[SUPPLIED MATERIAL]
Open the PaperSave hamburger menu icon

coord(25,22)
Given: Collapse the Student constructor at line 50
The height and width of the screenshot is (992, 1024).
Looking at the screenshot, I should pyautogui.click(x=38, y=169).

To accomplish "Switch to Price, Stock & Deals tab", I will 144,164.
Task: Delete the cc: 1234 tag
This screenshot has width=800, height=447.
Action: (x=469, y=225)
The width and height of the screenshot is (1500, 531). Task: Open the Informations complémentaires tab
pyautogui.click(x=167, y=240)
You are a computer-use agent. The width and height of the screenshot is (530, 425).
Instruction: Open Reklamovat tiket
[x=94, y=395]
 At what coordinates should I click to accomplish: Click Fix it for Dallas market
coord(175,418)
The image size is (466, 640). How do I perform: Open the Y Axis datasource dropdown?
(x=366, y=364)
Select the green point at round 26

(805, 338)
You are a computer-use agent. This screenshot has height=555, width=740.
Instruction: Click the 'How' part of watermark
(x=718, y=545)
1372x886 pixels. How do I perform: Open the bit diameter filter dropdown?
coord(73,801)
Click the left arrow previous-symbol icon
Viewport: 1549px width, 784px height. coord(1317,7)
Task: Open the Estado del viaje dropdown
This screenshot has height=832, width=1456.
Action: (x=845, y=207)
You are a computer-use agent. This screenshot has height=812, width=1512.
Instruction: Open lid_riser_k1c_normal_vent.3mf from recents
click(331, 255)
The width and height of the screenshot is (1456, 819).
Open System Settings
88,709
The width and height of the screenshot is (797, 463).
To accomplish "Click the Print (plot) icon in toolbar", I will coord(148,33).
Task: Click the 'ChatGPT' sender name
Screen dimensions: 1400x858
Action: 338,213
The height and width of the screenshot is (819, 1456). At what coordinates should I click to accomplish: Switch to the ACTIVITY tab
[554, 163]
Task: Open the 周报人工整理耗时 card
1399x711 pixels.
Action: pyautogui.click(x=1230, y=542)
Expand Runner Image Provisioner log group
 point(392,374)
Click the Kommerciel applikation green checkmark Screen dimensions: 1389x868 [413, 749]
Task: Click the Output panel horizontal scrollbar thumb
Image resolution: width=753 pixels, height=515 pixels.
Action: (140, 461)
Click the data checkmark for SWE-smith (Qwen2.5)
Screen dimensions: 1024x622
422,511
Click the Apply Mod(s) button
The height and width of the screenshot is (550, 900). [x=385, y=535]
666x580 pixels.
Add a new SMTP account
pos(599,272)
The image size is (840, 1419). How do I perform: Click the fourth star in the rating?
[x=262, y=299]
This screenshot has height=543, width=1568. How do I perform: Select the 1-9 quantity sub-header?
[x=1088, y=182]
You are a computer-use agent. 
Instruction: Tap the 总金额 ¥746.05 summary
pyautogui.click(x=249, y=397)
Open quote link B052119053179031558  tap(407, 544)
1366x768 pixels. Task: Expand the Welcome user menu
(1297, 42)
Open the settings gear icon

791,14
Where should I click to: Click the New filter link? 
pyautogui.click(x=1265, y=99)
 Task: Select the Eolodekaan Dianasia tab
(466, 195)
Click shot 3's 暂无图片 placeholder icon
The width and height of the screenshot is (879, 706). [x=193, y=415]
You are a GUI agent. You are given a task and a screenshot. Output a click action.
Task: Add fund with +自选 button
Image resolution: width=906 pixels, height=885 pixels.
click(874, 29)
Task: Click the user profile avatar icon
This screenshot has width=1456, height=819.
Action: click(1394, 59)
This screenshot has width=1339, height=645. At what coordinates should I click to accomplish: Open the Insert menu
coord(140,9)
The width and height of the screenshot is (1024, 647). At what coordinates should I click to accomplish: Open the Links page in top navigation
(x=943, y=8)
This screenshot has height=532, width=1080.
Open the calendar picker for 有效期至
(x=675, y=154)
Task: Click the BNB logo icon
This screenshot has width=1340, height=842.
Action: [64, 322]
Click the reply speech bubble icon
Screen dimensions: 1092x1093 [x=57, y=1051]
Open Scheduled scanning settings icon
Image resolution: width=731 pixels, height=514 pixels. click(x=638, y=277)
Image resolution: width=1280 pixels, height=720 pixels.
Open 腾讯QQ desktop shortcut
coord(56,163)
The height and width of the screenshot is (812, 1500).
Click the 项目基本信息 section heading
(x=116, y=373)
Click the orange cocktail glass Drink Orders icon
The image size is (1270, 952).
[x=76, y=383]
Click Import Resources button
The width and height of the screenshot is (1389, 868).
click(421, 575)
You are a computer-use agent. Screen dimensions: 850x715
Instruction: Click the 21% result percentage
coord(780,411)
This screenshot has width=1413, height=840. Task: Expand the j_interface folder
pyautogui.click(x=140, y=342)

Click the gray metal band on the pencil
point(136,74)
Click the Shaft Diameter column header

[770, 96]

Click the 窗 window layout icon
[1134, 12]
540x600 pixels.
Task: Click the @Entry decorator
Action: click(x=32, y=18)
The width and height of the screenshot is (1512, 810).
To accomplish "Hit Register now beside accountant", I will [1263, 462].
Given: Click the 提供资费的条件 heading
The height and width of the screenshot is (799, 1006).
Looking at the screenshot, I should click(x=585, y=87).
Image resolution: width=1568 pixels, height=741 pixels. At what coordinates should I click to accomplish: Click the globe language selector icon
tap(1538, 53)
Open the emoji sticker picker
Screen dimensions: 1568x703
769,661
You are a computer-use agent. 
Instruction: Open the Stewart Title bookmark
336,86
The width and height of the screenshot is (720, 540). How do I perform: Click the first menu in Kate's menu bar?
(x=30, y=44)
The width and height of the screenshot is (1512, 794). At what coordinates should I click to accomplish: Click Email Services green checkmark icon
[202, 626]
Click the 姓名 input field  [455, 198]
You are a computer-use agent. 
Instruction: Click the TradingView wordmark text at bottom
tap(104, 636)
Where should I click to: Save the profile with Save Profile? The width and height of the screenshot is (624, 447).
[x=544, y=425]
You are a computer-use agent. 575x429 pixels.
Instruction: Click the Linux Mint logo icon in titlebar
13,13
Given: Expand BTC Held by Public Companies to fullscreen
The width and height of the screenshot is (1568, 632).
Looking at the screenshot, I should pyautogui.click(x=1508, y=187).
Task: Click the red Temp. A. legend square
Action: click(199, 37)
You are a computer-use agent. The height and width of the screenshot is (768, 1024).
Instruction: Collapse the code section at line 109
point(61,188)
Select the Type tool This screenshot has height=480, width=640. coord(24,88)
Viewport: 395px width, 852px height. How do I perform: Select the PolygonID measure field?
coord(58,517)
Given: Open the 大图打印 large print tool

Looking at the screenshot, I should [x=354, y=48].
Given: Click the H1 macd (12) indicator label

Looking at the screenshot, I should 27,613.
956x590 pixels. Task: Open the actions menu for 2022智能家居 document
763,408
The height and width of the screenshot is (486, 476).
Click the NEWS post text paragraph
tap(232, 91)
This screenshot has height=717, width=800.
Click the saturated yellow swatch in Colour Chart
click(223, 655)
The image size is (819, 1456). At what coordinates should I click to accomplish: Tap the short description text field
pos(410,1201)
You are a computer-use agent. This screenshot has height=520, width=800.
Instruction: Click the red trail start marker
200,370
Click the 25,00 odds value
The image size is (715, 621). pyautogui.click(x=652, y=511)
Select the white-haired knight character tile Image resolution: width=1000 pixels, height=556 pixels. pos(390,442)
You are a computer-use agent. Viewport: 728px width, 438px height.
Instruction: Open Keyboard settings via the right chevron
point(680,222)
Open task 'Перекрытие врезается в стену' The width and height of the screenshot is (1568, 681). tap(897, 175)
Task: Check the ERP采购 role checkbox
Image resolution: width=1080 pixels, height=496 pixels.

[AIM OF THE TASK] Copy the data above word for word, starting at the line containing "Given: Open the 大图打印 large print tool" and ending after the line containing "click(223, 655)".

[WRITTEN RESPONSE]
Given: Open the 大图打印 large print tool

Looking at the screenshot, I should [x=354, y=48].
Given: Click the H1 macd (12) indicator label

Looking at the screenshot, I should 27,613.
956x590 pixels. Task: Open the actions menu for 2022智能家居 document
763,408
The height and width of the screenshot is (486, 476).
Click the NEWS post text paragraph
tap(232, 91)
This screenshot has height=717, width=800.
Click the saturated yellow swatch in Colour Chart
click(223, 655)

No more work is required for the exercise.